Barbara Stanwyck performance of sheer suffering makes Forbidden a tolerable melodrama. Directed by a young Frank Capra, this story of unrequited love follows an ill conceived romance between a librarian named Lulu (Stanwyck) and a District Attorney (played with wooden ease by Adolphe Menjou). Throw in a jealous newspaper editor (Ralph Bellamy) and you’ve got a genuine love triangle, one with all the excitement of a root canal. Capra follows with these characters for decades, yet never sustains a complex resonance with them except for Lulu, whose pain and anguish include giving up her only child, sacrificing her life’s work, and standing by while her man ascends to the governorship with only a few kisses to show for. Sorry Mr. Capra, there’s no way this Phyllis Dietrichson should have waited twenty years to put a cap in somebody’s behind. She deserves a lot better.

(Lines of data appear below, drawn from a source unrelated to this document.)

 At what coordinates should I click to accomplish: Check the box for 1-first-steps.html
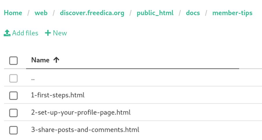(x=13, y=95)
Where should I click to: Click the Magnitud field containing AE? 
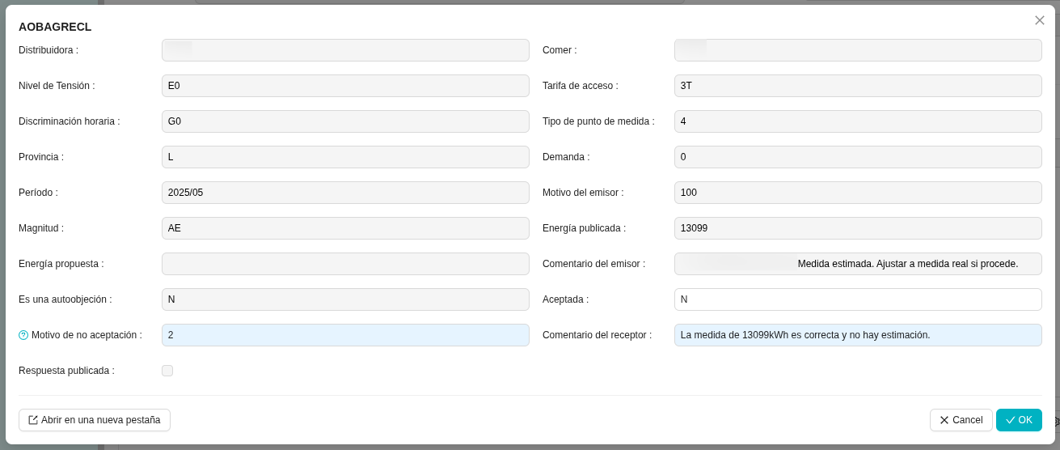click(x=345, y=228)

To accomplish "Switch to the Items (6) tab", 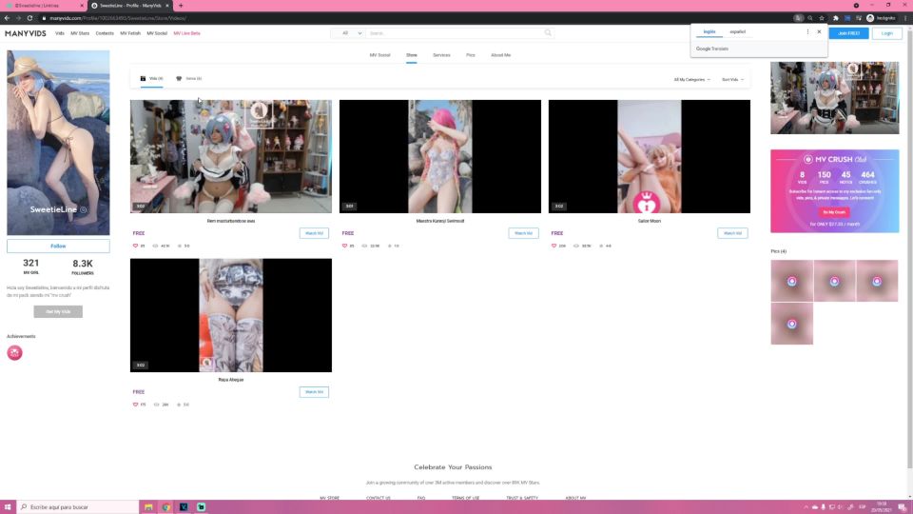I will coord(188,78).
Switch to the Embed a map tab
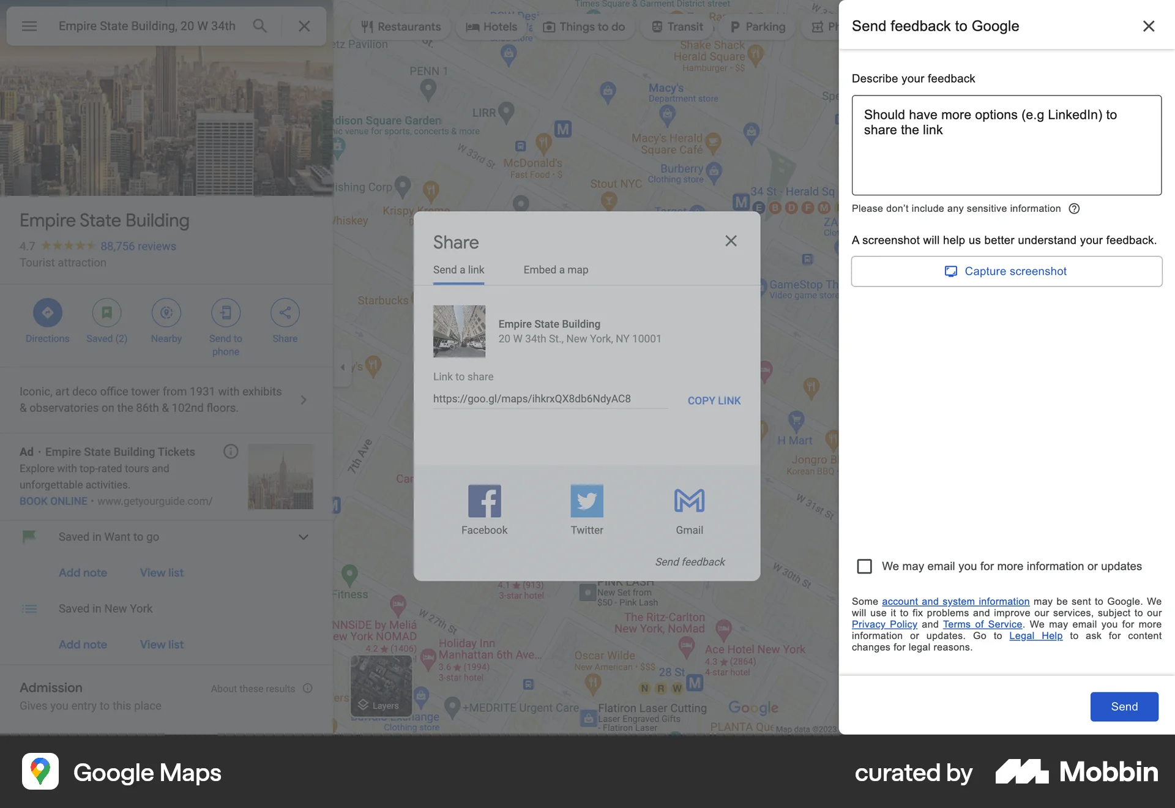The width and height of the screenshot is (1175, 808). 555,269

Lady for a Day (Capra, 1933)

Typical feel good Capra about a poor apple vendor named Annie who has somehow kept her daughter living in Europe convinced that she’s a wealthy society type. Girl wants to get married, girl needs rich fiance to meet mom, foreigners come over to depression era New York to be convinced and celebrate. With a little help from her friends; gangsters, other beggars, politicians, and much more, Annie’s stage is set for a large game of comedic deception, a large facade of wealth to try and convince the snobby they’re worth a damn. Snazzy dialogue and a great supporting turn by Ned Sparks as Happy McGuire, the wise cracking right hand man to the main Hood, save the film from being too mushy. Can’t blame Capra for making a feel good satire in such downtrodden times, but he’s made way better. Mr. Smith and Mr. Deeds offer hypnotic performances, genuine social critique and feeling, traits Lady For a Day lacks.